Saved entries:
◆ ◆ ◆ ◆

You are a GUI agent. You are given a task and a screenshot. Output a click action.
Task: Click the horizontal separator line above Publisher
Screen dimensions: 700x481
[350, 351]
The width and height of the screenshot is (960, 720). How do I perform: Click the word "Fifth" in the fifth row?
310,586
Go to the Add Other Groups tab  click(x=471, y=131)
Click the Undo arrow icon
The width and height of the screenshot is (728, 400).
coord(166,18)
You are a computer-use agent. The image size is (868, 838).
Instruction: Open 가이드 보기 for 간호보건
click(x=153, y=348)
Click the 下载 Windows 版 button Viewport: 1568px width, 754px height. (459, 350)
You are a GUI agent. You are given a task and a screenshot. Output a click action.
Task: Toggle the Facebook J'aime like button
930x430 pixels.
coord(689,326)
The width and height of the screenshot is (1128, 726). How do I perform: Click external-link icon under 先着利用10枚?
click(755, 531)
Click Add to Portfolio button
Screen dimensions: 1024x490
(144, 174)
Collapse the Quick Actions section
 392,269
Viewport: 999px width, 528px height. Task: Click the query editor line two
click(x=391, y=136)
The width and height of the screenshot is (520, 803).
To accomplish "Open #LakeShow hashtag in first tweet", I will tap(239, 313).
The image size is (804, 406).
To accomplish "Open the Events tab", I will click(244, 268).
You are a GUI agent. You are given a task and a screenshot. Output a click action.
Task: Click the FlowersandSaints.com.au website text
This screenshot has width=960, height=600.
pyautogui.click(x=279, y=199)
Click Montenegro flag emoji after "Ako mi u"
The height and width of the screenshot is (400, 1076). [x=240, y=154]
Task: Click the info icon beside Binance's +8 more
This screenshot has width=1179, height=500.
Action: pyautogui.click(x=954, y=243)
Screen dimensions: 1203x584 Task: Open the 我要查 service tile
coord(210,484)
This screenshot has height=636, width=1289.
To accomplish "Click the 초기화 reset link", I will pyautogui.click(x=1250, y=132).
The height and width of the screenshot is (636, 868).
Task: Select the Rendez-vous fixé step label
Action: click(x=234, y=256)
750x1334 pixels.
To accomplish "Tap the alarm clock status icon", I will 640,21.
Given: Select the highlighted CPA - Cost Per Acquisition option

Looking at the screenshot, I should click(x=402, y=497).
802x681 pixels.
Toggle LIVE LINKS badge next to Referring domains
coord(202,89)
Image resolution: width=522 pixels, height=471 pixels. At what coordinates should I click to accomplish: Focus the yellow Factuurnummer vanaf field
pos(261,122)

◆ ◆ ◆ ◆

§ **WORK INSTRUCTIONS**
Start at the first line of the entries and stop at the line that contains "Task: Toggle the Facebook J'aime like button". Repeat every line in that span exactly, and nothing beyond it.

§ **SOLUTION**
You are a GUI agent. You are given a task and a screenshot. Output a click action.
Task: Click the horizontal separator line above Publisher
Screen dimensions: 700x481
[350, 351]
The width and height of the screenshot is (960, 720). How do I perform: Click the word "Fifth" in the fifth row?
310,586
Go to the Add Other Groups tab  click(x=471, y=131)
Click the Undo arrow icon
The width and height of the screenshot is (728, 400).
coord(166,18)
You are a computer-use agent. The image size is (868, 838).
Instruction: Open 가이드 보기 for 간호보건
click(x=153, y=348)
Click the 下载 Windows 版 button Viewport: 1568px width, 754px height. (459, 350)
You are a GUI agent. You are given a task and a screenshot. Output a click action.
Task: Toggle the Facebook J'aime like button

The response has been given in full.